TECDIAの技術が貢献している銀河の形成を研究するNASAのBETTIIはなぜ気球で運用しているのだろうか

BETTII(Balloon Experimental Twin Telescope for Infrared Interferometry)はNASAによって作られている赤外線干渉計システムです。赤外線干渉計を使い、銀河の形成と進化、就中星と星をめぐる惑星の形成、お互いに与えている影響を研究しようとしている。

 

BETTIIは簡単に言えばサッカー場サイズの気球に付いている二つの望遠鏡です。複数の小さい望遠鏡の観測を組み合わせ、もっと大きい望遠鏡と同じ観測力を出す空間的干渉で星の形成を観察するのが目的です。(1)

具体的に空間的干渉で8メートルの可視光望遠鏡の解像度と同様な観測力を狙っています。(2)

NASAではこのようなミッションはBETTIIが初めてです。

 

この赤外線干渉計システムにはTECDIAで制作した基板が使われています。Tec-D Labの方で基板についてのブログ記事があるので、是非読んでみてください。

 

こちらでは、BETTIIはなぜ気球を使用するかについてお話します。

元サイト:https://www.forbes.com/sites/brucedorminey/2016/04/23/nasa-to-launch-first-ever-balloon-borne-optical-interferometer/#24a5eaa35d96

☆なぜ地上の望遠鏡を使用しない?

地球に大気があるからです。

地上から望遠鏡を使いたい場合は様々な難点があります。

まず、大気圧による大気差で天体からの光が真空の宇宙から地球の大気層に入ると屈折し、視高度が真高度より大きくなる現象があります。(3)

また、空気中の水蒸気のため空気が震え、星が瞬くように見える現象の原因になります。赤外線での観測になると水蒸気によって赤外線を吸収されて観測が難しくなります。

それに大気があるため、地上にたんに届かない波長もあります。赤外線の一部、X線やガンマ線はそうです。上記の難点があっても地球から星を観察できるが、そのため望遠鏡が巨大で乾燥した気候にある山の頂上に建てられます。

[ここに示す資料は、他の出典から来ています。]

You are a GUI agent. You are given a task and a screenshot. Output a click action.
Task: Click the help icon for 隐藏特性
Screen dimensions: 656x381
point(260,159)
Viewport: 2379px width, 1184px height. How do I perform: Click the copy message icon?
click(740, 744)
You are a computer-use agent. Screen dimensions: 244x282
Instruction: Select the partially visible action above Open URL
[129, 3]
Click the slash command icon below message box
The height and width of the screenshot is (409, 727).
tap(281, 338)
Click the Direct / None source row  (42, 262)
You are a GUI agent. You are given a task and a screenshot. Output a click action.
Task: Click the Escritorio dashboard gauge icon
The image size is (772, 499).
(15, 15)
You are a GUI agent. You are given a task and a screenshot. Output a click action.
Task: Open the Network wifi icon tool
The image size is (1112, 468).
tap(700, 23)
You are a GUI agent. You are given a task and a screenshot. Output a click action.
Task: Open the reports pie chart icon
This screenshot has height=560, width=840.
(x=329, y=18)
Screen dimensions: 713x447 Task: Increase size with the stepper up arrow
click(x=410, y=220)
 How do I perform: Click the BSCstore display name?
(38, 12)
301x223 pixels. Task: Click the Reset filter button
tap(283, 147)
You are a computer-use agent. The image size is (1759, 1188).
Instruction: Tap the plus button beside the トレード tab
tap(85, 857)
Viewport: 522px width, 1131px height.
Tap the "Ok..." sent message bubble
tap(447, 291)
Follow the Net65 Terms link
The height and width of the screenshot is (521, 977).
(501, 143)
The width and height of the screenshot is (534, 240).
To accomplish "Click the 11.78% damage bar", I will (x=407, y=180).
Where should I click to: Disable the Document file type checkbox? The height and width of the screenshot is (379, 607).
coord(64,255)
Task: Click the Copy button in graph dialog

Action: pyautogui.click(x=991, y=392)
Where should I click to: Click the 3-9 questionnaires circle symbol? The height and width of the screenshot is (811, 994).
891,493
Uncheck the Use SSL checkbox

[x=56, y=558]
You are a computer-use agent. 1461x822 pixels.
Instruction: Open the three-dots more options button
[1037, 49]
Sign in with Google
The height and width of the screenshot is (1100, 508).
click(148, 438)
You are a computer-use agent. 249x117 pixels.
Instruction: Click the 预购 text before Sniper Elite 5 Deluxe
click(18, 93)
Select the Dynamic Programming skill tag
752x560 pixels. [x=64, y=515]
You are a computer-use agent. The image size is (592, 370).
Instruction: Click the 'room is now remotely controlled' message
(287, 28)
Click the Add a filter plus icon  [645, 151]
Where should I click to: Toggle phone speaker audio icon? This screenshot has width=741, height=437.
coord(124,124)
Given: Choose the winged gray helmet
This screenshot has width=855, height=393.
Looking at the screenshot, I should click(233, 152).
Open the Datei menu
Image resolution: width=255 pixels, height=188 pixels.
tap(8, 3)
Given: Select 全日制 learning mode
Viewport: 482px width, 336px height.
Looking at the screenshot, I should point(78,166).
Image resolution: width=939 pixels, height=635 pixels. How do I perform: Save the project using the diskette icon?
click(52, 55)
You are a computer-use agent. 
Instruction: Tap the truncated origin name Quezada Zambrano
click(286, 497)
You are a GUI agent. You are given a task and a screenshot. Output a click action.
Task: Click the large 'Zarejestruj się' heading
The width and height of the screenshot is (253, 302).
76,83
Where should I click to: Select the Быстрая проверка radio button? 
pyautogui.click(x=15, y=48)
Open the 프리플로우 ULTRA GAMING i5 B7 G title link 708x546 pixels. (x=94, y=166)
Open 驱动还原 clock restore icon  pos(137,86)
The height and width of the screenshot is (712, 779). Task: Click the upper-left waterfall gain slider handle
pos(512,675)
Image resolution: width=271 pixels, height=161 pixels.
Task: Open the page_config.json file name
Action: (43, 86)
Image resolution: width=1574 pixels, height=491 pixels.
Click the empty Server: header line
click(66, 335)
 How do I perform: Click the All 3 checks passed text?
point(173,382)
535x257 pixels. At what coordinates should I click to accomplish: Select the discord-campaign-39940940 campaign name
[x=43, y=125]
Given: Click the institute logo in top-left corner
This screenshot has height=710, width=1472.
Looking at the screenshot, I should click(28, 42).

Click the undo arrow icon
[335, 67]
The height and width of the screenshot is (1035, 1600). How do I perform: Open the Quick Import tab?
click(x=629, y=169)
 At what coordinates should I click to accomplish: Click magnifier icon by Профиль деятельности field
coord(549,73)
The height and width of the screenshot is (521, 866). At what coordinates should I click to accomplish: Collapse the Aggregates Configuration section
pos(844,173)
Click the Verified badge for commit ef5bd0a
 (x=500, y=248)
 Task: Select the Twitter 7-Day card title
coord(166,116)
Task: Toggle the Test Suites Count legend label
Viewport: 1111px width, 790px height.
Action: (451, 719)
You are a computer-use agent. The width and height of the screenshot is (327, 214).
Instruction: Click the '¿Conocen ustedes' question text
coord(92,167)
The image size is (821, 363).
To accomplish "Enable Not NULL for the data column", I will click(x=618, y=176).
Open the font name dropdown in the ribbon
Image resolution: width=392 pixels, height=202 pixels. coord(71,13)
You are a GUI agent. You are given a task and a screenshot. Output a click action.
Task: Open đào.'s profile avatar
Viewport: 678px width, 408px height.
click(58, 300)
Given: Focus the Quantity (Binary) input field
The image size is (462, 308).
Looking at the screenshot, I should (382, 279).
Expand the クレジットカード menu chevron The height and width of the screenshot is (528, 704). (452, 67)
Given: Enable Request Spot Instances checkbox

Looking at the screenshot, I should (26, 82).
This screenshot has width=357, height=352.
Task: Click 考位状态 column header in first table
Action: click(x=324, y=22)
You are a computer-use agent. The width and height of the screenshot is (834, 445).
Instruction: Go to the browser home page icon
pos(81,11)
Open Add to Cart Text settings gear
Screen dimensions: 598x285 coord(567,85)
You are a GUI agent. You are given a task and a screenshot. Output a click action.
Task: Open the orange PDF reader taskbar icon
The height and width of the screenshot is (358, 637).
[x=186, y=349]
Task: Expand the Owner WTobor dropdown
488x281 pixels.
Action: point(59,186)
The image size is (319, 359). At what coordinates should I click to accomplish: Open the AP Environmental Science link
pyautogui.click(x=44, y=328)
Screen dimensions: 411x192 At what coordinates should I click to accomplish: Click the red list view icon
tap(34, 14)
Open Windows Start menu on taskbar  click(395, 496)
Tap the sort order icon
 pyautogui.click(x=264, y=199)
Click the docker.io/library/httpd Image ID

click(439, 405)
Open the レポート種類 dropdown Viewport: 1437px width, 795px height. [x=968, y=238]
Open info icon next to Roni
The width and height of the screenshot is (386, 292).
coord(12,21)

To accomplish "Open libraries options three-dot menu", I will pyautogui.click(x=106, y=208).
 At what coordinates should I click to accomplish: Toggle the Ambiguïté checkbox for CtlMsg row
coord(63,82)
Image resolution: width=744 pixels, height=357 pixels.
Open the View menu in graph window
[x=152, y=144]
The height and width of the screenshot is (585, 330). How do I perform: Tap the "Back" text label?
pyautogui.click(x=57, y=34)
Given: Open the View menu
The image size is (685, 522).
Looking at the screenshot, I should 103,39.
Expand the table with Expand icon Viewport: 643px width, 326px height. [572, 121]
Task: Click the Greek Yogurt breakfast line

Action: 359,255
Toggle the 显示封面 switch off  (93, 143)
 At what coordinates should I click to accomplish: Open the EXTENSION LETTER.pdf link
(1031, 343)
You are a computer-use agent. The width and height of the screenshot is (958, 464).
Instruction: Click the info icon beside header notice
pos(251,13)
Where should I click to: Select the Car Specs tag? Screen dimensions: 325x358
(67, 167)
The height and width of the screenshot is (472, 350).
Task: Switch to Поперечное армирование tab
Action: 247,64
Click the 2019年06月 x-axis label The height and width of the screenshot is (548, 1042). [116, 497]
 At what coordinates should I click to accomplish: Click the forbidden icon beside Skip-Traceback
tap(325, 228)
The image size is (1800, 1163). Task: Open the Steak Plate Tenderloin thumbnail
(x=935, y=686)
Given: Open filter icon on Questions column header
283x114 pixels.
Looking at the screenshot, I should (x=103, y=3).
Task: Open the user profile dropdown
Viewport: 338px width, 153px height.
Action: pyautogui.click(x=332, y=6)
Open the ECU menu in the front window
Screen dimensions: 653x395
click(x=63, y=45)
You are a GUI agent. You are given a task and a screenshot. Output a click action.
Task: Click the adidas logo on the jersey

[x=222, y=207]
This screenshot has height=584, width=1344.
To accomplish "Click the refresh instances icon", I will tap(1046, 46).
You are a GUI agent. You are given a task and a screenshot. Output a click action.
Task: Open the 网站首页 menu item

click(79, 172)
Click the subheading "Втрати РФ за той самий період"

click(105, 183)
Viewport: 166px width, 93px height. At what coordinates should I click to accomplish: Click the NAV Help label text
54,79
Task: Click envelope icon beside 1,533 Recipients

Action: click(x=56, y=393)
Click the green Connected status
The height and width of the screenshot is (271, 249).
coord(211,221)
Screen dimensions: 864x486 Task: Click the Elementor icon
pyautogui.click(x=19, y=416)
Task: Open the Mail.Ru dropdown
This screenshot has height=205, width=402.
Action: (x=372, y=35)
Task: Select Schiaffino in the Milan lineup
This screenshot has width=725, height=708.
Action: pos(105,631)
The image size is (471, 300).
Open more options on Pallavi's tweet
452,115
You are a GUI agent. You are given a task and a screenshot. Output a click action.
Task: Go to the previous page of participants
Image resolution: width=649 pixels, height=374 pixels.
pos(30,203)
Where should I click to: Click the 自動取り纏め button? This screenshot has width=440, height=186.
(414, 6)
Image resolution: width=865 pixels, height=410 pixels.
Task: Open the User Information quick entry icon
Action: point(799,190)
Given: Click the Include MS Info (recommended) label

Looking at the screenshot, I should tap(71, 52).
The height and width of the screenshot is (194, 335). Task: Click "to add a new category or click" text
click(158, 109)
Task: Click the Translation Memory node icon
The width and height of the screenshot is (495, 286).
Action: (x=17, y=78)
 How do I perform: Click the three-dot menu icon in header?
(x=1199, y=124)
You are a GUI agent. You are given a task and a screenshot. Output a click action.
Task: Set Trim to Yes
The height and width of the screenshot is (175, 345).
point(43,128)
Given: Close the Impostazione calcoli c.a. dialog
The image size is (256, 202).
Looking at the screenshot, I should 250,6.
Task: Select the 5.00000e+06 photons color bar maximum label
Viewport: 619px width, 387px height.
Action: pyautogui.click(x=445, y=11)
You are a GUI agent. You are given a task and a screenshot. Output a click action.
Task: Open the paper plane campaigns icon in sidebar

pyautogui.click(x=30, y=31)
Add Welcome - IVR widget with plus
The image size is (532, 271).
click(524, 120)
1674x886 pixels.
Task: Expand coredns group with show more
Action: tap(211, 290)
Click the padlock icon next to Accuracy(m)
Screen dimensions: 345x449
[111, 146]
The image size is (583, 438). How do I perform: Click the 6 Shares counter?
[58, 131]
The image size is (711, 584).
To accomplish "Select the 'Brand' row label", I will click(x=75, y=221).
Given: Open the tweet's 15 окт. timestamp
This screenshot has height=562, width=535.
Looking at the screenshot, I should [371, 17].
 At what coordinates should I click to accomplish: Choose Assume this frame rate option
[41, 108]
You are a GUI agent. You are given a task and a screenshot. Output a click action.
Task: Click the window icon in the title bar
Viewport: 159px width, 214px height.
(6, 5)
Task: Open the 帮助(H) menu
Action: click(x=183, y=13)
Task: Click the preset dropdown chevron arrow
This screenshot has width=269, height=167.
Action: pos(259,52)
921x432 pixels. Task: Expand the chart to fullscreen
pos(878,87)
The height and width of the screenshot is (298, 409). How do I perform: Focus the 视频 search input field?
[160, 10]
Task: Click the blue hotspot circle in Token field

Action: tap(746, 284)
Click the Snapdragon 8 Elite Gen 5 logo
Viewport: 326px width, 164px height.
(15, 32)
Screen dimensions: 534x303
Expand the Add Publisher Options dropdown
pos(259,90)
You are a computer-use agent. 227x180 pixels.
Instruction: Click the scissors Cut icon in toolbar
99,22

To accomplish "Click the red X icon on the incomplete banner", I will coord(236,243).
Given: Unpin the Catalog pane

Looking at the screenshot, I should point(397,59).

BETTIIの場合で使われる遠赤外線(FIR)は大気に入り込まないので地上の望遠鏡では観測できません。そのため、BETTIIの運用高度は地球の大気99.5%の上で40.000㍍です。

☆なぜ人工衛星を使用しない?

上記の難点は空気がない宇宙では問題になりません。しかし、人工衛星を打ち上げるには莫大の資金が必要になります。また故障した場合、宇宙にあるので簡単に直しに行けない、最新の技術を取り入れられないから人工衛星より気球が便利です。


 

BETTIIは2017年にパレスティナ、テキサスで再びテスト運用を行う予定です。いい結果を楽しみにしています!